* Your task *
Pull out every line of the material below that contains the string "thumbnail", matching case exactly.

* Entries shown *
● ● ● ●

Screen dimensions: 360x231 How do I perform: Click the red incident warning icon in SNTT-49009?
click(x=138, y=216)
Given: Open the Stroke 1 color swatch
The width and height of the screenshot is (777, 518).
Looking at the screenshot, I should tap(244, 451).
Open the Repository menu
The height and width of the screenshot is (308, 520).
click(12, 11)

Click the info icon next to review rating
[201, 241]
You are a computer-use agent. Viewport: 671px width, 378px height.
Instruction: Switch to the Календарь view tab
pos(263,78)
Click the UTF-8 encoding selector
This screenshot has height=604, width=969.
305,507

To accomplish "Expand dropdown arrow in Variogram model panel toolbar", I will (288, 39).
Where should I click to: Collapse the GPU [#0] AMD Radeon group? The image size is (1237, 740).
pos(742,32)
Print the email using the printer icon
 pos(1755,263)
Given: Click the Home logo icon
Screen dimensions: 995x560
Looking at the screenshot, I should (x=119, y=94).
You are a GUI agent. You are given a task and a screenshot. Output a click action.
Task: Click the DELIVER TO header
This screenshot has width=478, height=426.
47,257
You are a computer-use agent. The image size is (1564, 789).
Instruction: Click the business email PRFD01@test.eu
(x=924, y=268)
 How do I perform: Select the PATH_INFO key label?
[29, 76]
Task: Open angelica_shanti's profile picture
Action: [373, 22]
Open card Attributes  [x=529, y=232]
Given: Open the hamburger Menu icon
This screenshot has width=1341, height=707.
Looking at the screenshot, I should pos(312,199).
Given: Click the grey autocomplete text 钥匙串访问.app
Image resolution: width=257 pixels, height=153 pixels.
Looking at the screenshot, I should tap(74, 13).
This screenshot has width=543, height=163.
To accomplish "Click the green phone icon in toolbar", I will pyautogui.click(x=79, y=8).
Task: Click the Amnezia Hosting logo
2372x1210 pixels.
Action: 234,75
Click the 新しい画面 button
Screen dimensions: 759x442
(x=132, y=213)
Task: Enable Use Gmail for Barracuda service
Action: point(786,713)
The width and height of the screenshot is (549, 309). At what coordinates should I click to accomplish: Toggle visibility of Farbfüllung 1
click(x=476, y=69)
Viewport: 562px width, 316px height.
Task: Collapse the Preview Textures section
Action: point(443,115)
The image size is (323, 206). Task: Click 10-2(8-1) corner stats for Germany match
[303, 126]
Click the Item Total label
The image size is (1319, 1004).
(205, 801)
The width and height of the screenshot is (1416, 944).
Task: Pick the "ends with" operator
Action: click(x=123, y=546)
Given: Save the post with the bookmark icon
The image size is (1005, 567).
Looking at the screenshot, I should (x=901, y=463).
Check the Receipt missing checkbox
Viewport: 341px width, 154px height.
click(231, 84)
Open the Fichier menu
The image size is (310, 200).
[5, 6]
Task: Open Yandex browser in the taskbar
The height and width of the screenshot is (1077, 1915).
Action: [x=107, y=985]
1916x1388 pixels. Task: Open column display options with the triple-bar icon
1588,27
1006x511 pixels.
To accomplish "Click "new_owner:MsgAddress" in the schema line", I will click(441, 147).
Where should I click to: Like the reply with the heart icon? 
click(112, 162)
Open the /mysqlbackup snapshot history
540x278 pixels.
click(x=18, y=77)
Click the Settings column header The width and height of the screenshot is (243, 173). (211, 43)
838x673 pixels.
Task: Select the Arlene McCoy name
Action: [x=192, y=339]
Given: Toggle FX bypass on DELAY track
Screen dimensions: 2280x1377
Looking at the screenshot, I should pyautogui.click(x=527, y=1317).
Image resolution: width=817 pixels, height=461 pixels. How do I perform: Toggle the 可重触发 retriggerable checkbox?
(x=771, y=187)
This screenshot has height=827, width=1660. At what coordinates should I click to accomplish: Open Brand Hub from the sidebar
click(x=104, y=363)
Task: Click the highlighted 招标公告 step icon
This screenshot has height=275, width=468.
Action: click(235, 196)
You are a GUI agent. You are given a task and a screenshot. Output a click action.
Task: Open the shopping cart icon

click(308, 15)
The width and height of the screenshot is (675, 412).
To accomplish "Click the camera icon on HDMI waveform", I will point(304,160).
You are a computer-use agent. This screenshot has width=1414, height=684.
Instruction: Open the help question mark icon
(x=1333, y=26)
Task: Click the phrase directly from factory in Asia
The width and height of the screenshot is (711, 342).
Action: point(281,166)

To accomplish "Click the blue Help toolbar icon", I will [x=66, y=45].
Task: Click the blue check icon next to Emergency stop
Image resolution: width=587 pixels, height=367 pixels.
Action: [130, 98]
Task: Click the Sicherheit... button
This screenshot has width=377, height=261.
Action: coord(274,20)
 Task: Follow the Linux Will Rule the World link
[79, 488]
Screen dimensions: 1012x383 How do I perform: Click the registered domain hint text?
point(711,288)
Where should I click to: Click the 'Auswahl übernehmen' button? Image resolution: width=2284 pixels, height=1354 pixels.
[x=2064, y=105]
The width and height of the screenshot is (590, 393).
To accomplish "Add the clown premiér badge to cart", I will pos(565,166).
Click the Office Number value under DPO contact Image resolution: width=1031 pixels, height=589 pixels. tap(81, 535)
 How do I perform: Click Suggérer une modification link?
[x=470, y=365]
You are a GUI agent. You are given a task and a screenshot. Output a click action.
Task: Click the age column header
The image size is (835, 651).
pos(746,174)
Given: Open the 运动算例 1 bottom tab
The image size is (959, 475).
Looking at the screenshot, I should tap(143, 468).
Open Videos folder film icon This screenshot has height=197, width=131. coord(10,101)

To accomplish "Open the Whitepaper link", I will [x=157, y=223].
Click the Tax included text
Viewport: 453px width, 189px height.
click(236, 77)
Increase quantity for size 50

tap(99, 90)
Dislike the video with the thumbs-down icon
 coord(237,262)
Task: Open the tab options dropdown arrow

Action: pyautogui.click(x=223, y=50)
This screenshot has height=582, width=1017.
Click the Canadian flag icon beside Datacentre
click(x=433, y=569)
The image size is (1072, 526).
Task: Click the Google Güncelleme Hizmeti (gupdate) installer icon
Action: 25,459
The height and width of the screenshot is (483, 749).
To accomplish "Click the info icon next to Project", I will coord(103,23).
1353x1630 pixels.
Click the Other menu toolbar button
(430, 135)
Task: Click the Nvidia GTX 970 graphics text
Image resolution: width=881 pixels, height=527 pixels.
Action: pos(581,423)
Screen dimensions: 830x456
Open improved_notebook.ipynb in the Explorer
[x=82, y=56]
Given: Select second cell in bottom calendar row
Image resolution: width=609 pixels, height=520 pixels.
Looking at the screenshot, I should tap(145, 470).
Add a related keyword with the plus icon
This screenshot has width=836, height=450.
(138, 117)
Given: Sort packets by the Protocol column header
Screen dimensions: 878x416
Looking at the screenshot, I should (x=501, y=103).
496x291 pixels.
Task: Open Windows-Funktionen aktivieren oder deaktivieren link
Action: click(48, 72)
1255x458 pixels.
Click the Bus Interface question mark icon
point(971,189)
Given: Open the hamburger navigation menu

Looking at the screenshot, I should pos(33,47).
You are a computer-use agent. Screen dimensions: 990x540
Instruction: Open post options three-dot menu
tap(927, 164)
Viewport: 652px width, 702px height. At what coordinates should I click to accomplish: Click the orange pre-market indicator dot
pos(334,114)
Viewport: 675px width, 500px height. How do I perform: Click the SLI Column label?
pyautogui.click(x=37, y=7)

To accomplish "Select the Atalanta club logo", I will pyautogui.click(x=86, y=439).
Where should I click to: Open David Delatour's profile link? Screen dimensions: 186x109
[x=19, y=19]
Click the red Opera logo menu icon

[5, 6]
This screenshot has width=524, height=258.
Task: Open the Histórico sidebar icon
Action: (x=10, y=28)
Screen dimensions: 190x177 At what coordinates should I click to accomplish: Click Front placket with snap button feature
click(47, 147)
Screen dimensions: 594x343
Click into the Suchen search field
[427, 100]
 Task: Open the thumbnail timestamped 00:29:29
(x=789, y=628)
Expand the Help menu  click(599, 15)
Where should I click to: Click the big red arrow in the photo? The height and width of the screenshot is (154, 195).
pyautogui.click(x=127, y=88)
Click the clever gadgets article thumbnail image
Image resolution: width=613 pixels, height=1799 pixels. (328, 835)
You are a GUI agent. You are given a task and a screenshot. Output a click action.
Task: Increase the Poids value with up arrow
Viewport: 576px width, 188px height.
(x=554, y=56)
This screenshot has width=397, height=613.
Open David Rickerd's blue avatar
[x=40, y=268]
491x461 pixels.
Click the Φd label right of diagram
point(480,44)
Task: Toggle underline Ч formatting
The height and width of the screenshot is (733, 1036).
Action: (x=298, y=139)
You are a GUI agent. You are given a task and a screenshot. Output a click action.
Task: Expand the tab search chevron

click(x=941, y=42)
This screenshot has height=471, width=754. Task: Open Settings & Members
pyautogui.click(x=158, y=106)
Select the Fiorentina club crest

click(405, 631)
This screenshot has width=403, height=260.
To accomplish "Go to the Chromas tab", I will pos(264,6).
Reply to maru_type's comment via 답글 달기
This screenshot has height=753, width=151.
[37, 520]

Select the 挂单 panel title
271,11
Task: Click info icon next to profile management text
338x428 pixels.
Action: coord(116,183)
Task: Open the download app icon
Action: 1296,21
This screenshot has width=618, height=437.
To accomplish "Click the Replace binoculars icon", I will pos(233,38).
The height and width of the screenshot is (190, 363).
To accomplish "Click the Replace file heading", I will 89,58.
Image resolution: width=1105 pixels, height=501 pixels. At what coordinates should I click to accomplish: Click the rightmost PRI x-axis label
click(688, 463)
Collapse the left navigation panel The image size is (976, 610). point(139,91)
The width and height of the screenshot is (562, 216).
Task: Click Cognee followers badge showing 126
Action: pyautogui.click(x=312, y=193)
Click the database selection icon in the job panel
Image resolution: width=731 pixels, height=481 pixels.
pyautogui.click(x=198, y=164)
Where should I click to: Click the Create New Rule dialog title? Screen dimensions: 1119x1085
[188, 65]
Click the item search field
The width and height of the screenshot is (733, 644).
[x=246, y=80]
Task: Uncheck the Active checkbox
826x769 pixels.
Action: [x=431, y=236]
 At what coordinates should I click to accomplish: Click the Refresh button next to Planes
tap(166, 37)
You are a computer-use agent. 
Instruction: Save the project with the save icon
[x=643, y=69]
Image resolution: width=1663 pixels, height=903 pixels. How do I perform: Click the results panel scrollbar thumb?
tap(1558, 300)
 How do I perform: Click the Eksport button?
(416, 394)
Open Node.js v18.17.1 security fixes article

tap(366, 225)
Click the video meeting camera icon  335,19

● ● ● ●

* Completed task *
 Task: Open the thumbnail timestamped 00:29:29
Click the clever gadgets article thumbnail image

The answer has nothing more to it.